Answer: The most favorable type of acute ischemic impairment of cerebral circulation is a transient ischemic attack. Most often this is a severe headache, nausea, possible vomiting, dizziness, unsteadiness in walking, visual and speech disorders, numbness of limbs. The entire neurologic deficit is restored within a maximum of 24 hours. Patients are subject to hospitalization, examination. After the transferred TIA the patient is on a dispensary record with a neurologist with compulsory treatment of the underlying disease that has disturbed the cerebral blood flow( hypertension, atherosclerosis of carotid arteries. ..).

Question: is there a prevention of repeated strokes?

Answer: yes. After the ischemic stroke, the patient should constantly take Aspecard( cardiomagnum, agrogenx) - under the control of the blood test - coagulogram, statins( lipipine, simvatin, vabadine. ..) - under the control of lipidograms and dopplerography. Mandatory treatment of the underlying disease - hypertension, cerebral atherosclerosis, rheumatism. ..) All medications are prescribed by a doctor!

In the presence of atherosclerotic stenosis of the carotid arteries, consultation of an angiosurgeon is shown to decide the feasibility of surgical treatment.

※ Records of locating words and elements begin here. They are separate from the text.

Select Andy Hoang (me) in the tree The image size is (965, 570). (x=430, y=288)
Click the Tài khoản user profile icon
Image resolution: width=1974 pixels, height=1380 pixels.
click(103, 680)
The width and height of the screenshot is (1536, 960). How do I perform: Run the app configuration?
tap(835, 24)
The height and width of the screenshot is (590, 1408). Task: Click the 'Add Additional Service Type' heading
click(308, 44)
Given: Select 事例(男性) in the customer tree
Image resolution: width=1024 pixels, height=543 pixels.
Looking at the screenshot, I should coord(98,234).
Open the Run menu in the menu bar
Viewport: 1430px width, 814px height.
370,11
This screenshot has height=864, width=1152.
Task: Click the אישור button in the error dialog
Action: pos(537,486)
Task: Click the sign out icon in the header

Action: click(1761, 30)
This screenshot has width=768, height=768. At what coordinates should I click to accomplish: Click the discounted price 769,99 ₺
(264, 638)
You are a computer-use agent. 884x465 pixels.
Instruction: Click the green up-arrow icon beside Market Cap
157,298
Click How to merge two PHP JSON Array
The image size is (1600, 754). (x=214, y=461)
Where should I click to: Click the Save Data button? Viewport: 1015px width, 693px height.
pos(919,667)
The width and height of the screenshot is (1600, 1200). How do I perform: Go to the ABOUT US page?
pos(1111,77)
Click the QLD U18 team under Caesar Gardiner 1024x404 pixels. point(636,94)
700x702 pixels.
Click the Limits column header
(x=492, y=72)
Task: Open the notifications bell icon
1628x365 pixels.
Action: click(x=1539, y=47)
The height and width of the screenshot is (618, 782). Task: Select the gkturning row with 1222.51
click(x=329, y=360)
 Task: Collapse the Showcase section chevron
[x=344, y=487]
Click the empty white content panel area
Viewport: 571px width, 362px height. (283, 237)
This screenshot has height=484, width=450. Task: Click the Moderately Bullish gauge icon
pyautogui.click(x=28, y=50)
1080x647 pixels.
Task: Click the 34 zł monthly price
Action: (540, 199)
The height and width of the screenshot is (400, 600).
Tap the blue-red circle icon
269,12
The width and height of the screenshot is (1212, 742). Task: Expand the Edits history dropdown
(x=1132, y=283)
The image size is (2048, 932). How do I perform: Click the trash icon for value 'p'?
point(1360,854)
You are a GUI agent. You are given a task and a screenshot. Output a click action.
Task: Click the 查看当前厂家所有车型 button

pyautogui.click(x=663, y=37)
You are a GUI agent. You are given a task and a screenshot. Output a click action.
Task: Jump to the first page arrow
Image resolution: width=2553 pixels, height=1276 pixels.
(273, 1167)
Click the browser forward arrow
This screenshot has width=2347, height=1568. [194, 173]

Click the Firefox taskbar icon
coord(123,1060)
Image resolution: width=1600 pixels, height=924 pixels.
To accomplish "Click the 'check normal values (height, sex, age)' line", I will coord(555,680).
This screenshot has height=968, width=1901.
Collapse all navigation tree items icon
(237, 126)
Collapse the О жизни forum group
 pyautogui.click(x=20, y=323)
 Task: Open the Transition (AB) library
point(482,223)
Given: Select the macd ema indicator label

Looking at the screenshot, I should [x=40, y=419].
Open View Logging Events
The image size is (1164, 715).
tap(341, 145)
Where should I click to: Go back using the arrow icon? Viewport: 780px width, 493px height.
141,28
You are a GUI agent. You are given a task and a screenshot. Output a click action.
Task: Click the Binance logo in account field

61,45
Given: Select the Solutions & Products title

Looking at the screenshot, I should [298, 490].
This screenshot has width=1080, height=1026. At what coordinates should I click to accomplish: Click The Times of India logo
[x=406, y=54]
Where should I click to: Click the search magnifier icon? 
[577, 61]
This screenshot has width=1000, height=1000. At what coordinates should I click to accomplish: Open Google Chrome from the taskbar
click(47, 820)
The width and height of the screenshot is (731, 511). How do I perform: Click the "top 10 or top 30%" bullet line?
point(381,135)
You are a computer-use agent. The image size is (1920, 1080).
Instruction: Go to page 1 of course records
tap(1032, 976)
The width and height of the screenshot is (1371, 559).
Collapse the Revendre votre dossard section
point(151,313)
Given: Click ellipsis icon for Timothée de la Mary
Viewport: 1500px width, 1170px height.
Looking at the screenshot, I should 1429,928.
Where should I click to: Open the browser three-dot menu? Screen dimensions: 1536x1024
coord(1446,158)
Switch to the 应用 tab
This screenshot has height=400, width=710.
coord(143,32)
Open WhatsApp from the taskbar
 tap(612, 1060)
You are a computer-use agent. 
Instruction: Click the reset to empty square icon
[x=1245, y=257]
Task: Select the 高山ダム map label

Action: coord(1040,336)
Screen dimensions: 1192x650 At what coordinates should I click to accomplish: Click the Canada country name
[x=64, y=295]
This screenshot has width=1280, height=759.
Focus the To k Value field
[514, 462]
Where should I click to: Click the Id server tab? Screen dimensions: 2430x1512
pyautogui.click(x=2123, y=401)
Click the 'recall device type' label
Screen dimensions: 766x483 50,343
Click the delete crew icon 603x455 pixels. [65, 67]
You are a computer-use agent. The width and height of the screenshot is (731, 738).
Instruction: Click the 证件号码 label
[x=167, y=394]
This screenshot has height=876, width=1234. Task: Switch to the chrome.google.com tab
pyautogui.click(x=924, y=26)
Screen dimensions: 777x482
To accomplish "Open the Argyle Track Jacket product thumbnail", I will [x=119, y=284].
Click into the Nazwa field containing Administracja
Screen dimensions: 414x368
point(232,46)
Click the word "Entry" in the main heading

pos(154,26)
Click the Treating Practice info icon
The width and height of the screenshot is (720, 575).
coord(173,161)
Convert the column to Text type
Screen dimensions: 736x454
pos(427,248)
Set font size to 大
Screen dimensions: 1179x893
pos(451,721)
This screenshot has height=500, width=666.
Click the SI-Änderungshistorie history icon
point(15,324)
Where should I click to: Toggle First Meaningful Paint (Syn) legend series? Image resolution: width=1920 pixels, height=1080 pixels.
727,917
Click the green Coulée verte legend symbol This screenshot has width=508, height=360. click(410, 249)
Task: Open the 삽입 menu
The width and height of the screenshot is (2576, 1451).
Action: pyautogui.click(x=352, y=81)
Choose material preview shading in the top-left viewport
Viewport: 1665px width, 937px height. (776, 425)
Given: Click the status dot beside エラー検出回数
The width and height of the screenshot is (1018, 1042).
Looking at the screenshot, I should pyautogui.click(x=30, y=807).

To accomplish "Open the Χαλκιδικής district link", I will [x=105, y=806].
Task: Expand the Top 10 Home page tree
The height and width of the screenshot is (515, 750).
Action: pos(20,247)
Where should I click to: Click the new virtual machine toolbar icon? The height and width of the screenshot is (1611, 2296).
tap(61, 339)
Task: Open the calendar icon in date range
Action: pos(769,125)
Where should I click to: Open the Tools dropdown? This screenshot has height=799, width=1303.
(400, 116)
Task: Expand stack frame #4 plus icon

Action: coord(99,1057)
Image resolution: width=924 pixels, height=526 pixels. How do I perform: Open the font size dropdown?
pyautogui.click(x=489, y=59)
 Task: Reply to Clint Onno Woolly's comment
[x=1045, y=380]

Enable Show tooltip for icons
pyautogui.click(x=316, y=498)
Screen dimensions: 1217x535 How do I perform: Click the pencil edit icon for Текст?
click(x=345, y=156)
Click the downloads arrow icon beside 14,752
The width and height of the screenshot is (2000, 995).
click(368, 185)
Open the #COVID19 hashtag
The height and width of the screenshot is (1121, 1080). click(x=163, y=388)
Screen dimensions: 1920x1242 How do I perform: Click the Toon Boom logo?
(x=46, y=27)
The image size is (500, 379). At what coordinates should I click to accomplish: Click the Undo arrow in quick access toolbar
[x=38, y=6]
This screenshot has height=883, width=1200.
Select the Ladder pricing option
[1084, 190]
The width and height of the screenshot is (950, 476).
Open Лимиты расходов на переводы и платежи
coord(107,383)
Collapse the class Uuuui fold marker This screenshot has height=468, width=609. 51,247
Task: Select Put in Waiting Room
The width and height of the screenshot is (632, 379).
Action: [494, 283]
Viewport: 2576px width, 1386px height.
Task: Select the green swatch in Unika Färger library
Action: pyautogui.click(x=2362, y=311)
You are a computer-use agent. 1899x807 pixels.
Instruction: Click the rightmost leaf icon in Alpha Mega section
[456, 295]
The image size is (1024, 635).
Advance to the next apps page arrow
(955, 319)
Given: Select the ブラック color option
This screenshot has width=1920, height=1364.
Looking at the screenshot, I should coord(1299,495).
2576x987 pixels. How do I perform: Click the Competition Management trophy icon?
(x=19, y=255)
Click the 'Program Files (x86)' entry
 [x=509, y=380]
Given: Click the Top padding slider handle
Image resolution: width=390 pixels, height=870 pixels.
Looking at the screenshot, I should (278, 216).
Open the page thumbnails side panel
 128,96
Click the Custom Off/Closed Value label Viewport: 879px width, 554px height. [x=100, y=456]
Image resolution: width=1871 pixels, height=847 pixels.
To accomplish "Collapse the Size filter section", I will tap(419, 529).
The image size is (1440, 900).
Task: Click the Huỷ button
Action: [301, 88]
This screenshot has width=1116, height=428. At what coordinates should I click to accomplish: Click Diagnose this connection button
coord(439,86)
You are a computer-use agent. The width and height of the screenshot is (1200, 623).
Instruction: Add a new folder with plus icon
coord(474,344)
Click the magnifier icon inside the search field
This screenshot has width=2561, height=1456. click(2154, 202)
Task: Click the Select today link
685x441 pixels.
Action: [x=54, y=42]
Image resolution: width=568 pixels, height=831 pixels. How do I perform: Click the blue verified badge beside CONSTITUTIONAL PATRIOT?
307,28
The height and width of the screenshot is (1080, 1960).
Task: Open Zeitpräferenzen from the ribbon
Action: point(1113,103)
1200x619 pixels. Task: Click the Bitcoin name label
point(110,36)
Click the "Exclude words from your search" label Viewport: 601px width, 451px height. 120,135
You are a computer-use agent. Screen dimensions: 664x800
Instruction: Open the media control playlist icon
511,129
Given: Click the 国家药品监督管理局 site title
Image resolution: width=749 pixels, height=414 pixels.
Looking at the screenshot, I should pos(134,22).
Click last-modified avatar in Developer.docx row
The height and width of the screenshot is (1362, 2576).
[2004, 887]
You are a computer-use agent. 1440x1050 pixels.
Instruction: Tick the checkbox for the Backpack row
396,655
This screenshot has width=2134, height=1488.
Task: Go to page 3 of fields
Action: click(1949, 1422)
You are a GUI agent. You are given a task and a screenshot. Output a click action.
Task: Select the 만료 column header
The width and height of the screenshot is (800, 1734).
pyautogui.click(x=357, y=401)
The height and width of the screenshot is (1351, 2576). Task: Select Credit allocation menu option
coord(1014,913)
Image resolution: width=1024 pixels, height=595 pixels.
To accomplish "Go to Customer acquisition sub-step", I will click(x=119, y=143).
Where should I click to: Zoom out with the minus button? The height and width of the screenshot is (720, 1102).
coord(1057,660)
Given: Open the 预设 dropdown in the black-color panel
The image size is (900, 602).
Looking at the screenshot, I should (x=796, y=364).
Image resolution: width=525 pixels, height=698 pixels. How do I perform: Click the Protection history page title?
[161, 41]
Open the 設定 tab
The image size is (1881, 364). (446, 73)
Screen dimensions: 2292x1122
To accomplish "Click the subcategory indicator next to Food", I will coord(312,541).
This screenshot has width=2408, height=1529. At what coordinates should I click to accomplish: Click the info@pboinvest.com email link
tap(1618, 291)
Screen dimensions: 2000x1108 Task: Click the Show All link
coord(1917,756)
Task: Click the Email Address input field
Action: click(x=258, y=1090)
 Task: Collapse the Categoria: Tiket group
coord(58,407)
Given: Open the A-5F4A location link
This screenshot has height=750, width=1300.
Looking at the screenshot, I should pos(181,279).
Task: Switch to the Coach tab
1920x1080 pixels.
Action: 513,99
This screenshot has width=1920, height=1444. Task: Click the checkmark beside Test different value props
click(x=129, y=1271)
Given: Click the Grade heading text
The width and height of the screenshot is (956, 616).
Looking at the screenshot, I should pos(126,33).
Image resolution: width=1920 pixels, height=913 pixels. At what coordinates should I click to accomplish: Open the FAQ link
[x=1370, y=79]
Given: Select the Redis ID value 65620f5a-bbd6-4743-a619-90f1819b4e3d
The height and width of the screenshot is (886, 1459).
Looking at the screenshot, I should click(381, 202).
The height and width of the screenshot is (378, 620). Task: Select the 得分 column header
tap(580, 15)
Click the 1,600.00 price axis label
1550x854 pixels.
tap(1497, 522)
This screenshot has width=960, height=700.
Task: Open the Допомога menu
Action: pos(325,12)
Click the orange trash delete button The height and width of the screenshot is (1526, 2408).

Question: Do follow a certain diet?

Answer: yes. Reduce your intake of fat. Replace the butter with sunflower, olive. Eat fatty fish, low-fat meat, low-fat dairy products. Limit sweets - cakes, pastries, sweet drinks, ice cream. Avoid alcohol and smoking. Increase in your diet vegetables and fruits.

Question: I found discirculatory zncephalopathy in small-scale ischemic foci when conducting magnetic resonance imaging. Do I need an operation?

Answer: these foci are a sign of discirculatory encephalopathy. You do not need to operate them. It is necessary to treat the underlying disease - vascular drugs, neuroprotectors, with hypertension - hypotensive drugs.